> Obiettivo:
Trascrivi l'elenco partendo dalla riga che contiene "610x448 pixels. How" e fermandoti dopo quella che contiene "pyautogui.click(x=402, y=370)". In queste righe rinomina "My Trucks" in "My Vehicles" e lascia invariato tutto il resto.
= = = = = = =
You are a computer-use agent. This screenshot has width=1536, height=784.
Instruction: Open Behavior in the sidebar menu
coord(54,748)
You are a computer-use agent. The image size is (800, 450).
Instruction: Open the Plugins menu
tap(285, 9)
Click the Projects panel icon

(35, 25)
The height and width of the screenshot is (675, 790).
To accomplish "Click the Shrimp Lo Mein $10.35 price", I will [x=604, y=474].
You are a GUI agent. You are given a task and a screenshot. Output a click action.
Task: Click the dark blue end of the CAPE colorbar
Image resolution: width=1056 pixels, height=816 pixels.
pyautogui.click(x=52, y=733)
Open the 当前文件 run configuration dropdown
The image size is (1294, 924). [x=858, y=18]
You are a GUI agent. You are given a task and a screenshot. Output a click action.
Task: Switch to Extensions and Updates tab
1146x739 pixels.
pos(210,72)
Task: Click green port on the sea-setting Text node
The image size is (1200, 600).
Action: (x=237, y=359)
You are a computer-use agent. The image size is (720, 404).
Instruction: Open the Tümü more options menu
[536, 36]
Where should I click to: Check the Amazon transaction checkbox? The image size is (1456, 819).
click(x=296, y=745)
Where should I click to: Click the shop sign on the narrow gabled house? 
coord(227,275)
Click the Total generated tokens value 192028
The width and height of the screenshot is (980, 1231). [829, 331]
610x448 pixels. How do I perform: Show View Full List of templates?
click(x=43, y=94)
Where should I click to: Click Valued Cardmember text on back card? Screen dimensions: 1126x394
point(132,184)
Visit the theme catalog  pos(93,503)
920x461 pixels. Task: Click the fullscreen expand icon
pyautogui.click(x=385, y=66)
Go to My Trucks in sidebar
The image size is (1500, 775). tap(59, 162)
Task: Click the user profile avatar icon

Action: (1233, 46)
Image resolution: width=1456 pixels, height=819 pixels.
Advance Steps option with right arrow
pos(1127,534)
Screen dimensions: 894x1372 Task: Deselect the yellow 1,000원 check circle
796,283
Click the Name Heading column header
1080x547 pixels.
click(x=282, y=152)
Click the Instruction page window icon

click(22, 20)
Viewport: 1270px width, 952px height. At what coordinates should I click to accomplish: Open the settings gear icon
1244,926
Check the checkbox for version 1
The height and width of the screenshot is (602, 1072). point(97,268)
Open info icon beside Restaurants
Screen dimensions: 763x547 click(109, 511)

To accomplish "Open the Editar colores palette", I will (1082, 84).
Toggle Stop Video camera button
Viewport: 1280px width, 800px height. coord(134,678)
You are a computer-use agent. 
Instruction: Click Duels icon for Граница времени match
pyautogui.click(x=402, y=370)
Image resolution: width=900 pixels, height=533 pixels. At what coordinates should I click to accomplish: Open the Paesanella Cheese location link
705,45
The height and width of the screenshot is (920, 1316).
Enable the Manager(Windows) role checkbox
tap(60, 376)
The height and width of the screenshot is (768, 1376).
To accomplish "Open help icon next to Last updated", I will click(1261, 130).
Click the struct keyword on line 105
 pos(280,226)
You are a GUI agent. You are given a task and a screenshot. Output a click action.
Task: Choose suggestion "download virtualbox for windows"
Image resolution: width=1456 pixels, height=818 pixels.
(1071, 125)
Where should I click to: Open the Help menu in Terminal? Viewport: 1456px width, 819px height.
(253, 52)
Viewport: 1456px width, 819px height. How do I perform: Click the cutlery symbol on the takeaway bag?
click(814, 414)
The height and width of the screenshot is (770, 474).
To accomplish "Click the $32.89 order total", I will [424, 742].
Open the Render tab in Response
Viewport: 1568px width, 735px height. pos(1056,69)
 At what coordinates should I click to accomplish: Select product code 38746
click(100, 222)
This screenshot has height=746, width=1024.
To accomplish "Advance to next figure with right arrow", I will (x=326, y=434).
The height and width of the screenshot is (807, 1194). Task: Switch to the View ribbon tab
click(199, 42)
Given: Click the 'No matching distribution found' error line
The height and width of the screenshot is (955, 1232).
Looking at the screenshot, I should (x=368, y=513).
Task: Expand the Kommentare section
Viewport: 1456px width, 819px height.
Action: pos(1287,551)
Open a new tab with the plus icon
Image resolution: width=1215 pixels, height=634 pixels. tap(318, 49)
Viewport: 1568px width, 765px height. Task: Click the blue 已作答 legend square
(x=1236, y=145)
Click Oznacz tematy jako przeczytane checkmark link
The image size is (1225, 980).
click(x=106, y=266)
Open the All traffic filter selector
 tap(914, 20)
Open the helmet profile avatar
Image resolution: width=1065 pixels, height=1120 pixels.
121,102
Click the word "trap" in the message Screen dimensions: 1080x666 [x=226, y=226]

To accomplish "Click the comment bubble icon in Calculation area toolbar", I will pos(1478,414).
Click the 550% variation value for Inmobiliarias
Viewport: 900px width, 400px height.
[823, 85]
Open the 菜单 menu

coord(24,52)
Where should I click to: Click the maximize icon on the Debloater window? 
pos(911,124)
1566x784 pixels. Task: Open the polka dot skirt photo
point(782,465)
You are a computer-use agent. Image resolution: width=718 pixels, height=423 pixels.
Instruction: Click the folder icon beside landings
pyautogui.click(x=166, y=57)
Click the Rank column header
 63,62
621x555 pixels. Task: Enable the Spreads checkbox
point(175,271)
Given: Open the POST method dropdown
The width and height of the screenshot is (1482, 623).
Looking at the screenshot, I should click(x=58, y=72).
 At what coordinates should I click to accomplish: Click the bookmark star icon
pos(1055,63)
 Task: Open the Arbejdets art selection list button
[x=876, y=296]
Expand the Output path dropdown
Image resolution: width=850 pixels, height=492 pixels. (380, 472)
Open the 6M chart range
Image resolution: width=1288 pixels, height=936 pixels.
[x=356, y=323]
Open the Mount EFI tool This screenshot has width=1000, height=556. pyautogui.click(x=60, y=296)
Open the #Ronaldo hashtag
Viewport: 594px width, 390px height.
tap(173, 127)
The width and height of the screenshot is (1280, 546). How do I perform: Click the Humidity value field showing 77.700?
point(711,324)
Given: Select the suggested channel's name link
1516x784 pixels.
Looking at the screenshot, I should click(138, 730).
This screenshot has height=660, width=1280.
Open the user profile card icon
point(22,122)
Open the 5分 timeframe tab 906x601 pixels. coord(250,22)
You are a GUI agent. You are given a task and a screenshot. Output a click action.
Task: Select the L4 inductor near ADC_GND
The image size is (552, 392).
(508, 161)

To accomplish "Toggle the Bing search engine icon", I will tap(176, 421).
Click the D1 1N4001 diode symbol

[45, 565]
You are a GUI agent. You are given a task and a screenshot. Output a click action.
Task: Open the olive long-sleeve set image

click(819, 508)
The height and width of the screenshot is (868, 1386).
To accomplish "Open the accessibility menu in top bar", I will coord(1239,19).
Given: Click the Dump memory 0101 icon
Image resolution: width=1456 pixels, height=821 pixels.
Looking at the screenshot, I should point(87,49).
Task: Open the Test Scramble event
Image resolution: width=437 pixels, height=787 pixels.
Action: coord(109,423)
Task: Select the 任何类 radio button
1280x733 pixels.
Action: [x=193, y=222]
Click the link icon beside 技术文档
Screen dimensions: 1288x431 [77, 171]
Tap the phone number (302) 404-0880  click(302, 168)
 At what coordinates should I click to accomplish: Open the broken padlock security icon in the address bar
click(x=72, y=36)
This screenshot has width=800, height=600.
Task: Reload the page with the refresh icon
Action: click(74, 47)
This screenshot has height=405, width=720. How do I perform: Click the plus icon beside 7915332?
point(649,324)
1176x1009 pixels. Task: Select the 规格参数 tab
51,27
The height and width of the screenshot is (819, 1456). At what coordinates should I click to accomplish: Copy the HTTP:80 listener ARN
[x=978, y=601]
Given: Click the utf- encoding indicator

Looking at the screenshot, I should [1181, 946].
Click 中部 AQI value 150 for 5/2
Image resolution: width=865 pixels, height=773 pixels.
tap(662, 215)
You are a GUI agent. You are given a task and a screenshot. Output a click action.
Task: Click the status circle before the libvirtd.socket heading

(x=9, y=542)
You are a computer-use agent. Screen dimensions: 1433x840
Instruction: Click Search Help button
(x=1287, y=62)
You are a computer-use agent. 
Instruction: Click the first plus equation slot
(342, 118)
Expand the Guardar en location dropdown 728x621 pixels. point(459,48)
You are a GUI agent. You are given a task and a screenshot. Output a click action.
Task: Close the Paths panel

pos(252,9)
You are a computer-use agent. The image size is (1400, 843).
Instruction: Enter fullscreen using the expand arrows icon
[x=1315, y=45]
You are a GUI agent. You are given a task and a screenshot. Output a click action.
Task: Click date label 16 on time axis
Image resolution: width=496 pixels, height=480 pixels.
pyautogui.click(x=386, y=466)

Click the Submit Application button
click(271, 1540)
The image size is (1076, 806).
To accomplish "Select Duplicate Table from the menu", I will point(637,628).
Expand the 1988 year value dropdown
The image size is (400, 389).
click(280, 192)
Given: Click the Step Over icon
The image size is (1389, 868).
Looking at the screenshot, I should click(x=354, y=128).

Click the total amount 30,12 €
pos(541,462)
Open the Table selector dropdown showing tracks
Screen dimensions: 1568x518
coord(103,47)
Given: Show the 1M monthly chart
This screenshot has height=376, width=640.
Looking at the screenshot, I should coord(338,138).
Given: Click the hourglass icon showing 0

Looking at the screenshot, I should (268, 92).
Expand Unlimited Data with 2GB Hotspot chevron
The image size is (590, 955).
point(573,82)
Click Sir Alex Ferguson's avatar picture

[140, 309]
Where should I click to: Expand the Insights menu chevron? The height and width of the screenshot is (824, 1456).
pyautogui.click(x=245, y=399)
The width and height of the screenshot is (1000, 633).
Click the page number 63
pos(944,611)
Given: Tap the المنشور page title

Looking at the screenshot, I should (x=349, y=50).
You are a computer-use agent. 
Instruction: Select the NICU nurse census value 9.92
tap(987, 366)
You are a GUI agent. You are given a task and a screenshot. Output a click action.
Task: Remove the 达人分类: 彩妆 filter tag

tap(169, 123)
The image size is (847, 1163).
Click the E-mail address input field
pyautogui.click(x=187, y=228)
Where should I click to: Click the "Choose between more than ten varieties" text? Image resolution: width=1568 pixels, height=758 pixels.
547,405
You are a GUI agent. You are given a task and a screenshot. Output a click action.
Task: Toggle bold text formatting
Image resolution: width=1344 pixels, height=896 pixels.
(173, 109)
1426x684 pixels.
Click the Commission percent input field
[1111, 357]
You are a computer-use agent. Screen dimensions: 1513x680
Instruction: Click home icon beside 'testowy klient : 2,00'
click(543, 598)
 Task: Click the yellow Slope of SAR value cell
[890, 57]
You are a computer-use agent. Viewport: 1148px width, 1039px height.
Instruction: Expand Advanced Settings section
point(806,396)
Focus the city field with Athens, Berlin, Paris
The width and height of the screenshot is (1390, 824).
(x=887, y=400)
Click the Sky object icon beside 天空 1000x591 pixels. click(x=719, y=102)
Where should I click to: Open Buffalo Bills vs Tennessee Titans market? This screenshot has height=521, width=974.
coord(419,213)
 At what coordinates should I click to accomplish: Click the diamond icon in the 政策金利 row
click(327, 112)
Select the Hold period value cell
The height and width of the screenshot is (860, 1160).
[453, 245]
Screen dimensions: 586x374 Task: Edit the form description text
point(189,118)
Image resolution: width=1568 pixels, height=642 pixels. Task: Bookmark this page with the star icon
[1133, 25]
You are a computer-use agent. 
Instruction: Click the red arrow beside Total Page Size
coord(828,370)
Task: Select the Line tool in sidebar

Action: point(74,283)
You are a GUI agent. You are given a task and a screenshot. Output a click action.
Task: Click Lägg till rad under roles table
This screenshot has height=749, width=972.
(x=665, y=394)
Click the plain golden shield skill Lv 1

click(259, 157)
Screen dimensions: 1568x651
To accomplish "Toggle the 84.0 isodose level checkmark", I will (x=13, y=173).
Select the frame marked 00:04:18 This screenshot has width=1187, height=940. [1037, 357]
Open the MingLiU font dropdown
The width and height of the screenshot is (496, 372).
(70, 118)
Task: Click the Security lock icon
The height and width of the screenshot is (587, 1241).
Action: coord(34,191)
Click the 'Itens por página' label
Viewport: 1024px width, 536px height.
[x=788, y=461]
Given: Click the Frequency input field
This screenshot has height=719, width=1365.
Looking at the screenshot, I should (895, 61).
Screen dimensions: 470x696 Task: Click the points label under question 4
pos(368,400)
= = = = = = =
> Risultato finale:
610x448 pixels. How do I perform: Show View Full List of templates?
click(x=43, y=94)
Where should I click to: Click Valued Cardmember text on back card? Screen dimensions: 1126x394
point(132,184)
Visit the theme catalog  pos(93,503)
920x461 pixels. Task: Click the fullscreen expand icon
pyautogui.click(x=385, y=66)
Go to My Vehicles in sidebar
The image size is (1500, 775). tap(59, 162)
Task: Click the user profile avatar icon

Action: (1233, 46)
Image resolution: width=1456 pixels, height=819 pixels.
Advance Steps option with right arrow
pos(1127,534)
Screen dimensions: 894x1372 Task: Deselect the yellow 1,000원 check circle
796,283
Click the Name Heading column header
1080x547 pixels.
click(x=282, y=152)
Click the Instruction page window icon

click(22, 20)
Viewport: 1270px width, 952px height. At what coordinates should I click to accomplish: Open the settings gear icon
1244,926
Check the checkbox for version 1
The height and width of the screenshot is (602, 1072). point(97,268)
Open info icon beside Restaurants
Screen dimensions: 763x547 click(109, 511)

To accomplish "Open the Editar colores palette", I will (1082, 84).
Toggle Stop Video camera button
Viewport: 1280px width, 800px height. coord(134,678)
You are a computer-use agent. 
Instruction: Click Duels icon for Граница времени match
pyautogui.click(x=402, y=370)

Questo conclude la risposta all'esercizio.